How to prevent a rollback?

Question

Post reply

How to prevent a rollback?

Pieter Huiberts

Old Hand

Points: 396
More actions
November 26, 2007 at 8:21 am

#377185

I am routinely performing transformations and model scoring on tables that are ~150mln records by several hundred columns of extract data that does not change in SQL2005.

When things go back (network errors bad data what not), SQL2005 decides to rollback everything to its original state. This process can take hours and is not needed. I am looking for any of the follwoing:

- Is there some way to turn this rollback behavior off? I can clean up manually afterwards

- Is there some way to either commit say very 5000 records and never rollback more than the last "batch"?

thanks a bunch

Viewing 12 posts - 1 through 11 (of 11 total)

You must be logged in to reply to this topic. Login to reply

Steve Jones - SSC Editor SSC Guru Points: 728159 More actions · Answer 1

Yep, you can batch your transaction if business rules allow it. You still could end up with stuff to clean up, but I wrote about this before:

http://qa.sqlservercentral.com/articles/Miscellaneous/batching/151/

You cannot turn off rollbacks. You need to commit transactions periodically to prevent issues.

Follow me on Twitter: http://www.twitter.com/way0utwest
Forum Etiquette: How to post data/code on a forum to get the best help
My Blog: www.voiceofthedba.com

Pieter Huiberts Old Hand Points: 396 More actions · Answer 2

Thanks Steve!

I looked into batch type jobs (see below) but that approach takes me from ~20hrs of processing time to 3-4 days of processing time. Increased processing time, will increase risk of failure.
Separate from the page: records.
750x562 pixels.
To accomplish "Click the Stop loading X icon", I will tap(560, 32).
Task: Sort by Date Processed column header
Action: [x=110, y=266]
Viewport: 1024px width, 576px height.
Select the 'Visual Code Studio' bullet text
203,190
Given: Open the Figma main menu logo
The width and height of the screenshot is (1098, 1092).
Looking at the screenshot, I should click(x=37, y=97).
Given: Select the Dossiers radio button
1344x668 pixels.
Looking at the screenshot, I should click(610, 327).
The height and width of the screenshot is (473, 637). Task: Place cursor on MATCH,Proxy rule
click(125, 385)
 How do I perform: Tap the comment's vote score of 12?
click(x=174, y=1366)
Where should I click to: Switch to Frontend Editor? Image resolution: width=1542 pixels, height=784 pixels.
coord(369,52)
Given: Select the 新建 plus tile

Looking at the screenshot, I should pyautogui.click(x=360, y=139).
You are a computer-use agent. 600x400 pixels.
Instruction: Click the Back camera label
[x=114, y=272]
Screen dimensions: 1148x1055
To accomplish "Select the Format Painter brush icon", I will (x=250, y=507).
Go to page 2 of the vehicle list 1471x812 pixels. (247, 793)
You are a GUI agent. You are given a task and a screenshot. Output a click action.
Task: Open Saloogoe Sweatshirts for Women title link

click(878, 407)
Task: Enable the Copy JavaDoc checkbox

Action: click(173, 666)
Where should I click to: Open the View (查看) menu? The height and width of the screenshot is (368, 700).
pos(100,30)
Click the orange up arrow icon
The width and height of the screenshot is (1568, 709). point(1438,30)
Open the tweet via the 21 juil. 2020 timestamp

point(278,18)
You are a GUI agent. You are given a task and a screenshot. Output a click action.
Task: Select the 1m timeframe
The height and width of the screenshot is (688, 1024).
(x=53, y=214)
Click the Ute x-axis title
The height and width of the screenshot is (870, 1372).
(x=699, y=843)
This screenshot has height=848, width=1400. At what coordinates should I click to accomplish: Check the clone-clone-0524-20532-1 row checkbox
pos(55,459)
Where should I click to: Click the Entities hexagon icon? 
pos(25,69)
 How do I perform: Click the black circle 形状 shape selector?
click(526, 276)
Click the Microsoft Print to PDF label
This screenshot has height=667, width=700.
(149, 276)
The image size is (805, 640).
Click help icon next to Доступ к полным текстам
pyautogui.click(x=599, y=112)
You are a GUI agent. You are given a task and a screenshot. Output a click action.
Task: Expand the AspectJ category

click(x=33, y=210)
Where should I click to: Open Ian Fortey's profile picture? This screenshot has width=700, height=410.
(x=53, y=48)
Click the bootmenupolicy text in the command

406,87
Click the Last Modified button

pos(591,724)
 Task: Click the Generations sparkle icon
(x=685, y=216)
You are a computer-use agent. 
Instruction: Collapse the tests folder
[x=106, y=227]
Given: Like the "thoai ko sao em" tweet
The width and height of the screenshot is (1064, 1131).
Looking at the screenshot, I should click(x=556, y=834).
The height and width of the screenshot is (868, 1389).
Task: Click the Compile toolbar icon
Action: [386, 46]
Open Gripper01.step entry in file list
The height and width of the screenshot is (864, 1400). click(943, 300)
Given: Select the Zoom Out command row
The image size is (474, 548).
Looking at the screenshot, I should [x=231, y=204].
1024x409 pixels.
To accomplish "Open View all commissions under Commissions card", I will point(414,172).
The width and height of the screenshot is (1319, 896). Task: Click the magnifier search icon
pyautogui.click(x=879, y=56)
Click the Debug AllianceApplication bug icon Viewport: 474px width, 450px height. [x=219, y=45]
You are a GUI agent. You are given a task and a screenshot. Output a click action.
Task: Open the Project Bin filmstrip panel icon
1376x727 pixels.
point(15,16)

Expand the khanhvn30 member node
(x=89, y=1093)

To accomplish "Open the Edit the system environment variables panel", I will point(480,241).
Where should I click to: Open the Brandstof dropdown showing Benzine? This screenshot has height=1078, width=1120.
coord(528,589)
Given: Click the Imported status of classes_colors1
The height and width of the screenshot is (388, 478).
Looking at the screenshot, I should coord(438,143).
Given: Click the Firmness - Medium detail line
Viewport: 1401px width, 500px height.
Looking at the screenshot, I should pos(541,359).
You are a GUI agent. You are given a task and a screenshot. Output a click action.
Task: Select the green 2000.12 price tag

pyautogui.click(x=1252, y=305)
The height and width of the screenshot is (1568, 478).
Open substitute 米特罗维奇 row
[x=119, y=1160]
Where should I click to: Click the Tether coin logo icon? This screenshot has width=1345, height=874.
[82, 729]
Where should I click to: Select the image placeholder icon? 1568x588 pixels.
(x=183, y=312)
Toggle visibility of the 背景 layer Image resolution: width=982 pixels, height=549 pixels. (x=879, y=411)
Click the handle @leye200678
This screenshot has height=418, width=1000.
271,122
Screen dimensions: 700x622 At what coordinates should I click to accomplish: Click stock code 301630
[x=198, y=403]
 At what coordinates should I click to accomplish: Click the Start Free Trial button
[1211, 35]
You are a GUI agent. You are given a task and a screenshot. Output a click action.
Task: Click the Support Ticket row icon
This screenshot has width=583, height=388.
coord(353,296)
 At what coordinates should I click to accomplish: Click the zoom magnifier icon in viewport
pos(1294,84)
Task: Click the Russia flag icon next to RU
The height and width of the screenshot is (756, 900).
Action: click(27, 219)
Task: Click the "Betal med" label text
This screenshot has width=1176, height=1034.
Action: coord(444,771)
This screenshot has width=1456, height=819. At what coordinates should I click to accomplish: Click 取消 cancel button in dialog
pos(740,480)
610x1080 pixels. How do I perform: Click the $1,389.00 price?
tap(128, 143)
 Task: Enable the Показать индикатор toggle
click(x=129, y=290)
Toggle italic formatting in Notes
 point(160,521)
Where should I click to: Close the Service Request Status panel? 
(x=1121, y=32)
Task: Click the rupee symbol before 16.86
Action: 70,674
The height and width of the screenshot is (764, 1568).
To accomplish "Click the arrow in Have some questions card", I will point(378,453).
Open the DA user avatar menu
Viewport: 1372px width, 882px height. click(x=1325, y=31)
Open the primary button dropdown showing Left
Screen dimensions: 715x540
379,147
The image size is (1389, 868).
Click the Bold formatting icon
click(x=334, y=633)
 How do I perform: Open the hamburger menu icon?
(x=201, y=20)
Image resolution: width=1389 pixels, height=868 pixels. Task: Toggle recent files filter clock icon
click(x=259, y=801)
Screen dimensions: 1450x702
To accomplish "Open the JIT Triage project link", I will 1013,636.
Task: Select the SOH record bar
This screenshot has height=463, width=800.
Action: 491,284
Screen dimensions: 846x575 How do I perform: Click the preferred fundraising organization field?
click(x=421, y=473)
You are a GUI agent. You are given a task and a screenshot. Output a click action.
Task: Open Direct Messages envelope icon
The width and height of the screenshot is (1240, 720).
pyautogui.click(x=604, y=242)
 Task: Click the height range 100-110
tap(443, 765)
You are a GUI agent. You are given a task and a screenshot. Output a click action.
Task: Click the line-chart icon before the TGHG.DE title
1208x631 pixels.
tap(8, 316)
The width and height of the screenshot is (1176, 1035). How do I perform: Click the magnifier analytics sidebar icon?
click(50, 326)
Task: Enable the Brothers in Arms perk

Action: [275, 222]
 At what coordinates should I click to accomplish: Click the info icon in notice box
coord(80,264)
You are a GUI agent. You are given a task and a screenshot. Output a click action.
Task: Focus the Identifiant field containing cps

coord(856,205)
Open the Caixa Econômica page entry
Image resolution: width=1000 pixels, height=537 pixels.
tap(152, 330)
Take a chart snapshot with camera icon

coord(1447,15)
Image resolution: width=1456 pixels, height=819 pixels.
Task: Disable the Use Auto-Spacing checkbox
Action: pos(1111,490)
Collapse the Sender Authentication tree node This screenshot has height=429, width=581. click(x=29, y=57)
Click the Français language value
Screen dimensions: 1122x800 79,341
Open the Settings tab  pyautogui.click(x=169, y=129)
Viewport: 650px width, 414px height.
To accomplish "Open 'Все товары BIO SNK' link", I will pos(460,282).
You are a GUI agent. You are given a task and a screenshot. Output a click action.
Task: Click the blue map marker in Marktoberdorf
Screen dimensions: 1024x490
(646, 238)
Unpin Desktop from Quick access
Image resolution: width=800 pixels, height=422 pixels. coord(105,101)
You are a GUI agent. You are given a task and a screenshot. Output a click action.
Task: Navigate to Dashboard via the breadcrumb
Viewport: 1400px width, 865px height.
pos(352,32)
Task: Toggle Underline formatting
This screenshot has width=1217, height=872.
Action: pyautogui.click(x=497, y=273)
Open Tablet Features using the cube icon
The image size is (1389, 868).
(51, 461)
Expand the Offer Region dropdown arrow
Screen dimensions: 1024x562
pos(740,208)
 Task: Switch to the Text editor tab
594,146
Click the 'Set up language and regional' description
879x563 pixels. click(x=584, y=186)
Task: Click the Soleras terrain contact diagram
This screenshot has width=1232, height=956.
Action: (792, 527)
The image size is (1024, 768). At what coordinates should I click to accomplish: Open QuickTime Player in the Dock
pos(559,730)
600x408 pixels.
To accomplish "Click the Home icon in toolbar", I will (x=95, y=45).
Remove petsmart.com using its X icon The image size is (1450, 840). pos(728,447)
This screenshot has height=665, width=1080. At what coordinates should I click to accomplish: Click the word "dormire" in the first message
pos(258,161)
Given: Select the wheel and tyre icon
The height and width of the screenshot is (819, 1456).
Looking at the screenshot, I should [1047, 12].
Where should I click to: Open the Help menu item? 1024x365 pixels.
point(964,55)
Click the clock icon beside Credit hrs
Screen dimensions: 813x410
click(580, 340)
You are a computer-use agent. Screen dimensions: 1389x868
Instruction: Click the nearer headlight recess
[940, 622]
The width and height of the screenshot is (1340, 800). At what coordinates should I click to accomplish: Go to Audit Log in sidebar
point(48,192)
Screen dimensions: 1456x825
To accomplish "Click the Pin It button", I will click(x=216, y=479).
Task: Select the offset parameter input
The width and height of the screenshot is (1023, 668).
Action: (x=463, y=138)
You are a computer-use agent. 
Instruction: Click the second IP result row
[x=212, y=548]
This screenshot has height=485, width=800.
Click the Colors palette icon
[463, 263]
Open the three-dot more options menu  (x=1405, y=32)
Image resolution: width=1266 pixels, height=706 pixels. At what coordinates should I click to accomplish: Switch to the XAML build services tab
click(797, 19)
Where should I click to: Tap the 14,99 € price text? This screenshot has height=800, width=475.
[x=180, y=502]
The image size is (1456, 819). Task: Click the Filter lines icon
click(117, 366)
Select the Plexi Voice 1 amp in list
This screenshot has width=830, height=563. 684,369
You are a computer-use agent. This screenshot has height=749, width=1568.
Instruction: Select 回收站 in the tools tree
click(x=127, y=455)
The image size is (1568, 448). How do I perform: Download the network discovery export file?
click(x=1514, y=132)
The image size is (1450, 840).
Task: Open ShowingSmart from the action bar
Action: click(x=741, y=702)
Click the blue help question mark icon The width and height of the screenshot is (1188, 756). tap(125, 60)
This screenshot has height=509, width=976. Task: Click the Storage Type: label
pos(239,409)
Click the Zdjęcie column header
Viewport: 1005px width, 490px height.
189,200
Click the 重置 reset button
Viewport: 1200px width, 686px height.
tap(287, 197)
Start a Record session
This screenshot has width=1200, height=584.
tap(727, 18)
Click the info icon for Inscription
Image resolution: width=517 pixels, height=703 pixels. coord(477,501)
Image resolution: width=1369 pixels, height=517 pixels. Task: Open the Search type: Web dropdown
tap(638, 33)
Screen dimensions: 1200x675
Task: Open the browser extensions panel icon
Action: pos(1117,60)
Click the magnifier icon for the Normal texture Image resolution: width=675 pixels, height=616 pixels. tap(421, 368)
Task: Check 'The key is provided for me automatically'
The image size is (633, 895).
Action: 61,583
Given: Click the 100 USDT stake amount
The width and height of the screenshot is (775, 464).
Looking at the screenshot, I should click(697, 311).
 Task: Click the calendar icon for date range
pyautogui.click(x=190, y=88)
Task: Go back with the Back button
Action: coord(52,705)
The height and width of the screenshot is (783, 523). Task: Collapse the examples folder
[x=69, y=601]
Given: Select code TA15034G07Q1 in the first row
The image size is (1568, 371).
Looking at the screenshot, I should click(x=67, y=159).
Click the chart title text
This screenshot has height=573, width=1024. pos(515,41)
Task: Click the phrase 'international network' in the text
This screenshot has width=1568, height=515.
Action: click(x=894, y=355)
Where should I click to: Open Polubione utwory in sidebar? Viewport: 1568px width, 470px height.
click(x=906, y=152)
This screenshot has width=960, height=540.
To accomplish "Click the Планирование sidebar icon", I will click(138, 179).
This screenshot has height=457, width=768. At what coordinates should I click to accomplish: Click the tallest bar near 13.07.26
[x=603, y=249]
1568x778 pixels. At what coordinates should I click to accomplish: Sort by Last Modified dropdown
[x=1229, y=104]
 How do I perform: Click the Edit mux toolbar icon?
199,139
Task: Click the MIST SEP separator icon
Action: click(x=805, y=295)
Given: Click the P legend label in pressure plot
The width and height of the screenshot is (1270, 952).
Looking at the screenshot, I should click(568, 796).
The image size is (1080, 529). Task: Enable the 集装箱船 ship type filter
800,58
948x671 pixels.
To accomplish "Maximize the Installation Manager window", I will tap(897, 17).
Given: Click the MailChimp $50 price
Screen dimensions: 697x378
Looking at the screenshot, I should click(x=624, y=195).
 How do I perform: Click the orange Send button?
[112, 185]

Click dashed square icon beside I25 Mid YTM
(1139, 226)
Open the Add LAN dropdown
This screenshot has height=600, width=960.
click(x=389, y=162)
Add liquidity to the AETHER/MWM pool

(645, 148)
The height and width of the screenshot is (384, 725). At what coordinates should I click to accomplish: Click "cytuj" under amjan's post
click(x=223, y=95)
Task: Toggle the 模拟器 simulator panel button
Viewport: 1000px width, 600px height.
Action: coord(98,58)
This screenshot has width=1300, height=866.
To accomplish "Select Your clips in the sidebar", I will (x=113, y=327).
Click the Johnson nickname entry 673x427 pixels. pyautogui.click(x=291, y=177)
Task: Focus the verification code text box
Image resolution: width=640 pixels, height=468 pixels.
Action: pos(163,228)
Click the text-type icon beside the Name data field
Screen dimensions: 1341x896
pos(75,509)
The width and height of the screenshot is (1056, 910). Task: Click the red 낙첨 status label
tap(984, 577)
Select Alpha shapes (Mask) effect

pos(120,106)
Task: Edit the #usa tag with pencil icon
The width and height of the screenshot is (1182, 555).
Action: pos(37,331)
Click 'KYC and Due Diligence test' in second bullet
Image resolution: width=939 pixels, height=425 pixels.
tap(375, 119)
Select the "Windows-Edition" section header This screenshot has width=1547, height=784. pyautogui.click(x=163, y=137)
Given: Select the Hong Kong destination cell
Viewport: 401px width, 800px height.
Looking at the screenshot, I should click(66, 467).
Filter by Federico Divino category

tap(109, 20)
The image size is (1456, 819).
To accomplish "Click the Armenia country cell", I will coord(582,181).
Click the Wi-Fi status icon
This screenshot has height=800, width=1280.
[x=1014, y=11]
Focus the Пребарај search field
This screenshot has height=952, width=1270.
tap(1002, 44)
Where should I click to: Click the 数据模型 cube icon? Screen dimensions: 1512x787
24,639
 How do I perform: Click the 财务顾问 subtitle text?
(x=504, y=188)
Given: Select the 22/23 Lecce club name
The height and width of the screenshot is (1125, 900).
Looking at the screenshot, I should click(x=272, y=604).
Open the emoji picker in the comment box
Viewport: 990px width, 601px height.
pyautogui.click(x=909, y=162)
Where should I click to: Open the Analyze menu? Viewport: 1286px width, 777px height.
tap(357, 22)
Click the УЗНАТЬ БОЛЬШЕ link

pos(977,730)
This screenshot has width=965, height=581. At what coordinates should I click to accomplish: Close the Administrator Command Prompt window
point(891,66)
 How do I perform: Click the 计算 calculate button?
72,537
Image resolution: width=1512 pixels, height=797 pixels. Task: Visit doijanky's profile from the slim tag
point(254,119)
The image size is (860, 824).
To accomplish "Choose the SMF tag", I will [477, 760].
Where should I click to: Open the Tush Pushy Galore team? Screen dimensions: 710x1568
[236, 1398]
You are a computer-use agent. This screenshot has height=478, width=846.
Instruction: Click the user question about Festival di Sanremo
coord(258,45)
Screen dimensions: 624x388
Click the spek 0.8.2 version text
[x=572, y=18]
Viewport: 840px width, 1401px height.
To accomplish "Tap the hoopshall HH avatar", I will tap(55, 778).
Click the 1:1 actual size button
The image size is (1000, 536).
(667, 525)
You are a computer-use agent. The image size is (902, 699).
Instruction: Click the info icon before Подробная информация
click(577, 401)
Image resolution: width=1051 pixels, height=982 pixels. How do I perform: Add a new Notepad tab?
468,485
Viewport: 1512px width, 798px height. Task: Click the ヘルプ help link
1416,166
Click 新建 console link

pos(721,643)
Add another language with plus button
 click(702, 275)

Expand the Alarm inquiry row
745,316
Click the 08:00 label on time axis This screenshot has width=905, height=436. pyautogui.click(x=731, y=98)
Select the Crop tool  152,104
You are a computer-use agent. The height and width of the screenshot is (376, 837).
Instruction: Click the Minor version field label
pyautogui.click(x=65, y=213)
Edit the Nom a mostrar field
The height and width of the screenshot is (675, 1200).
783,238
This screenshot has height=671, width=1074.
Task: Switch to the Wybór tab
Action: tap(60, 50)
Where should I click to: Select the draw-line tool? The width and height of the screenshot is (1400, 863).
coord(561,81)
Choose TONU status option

How will your approach change that?

use ;

go

declare @vMin int, @vMax int, @vTotal int;

set @vTotal = 142607203;

set @vMin = 1;

set @vMax = 5000;

while @vmax <= @vTotal

begin

insert into dbo.trans_Part

select

C1 ... c128,

from (nolock, index(iXID))

where xid between @vMin AND @vMax;

set @vMin = @vMax+1;

set @vMax = @vMax + 5000;

end

Jeff Moden SSC Guru Points: 1000539 More actions · Answer 3

Heh... BCP the data out to a file... use Bulk Insert to load it... amazing how fast it can be...

Should never have any "data errors"... data should already be gleaned to not cause errors. To do otherwise is "programming by exception" and will always create a problem.

--Jeff Moden

RBAR is pronounced "ree-bar" and is a "Modenism" for Row-By-Agonizing-Row.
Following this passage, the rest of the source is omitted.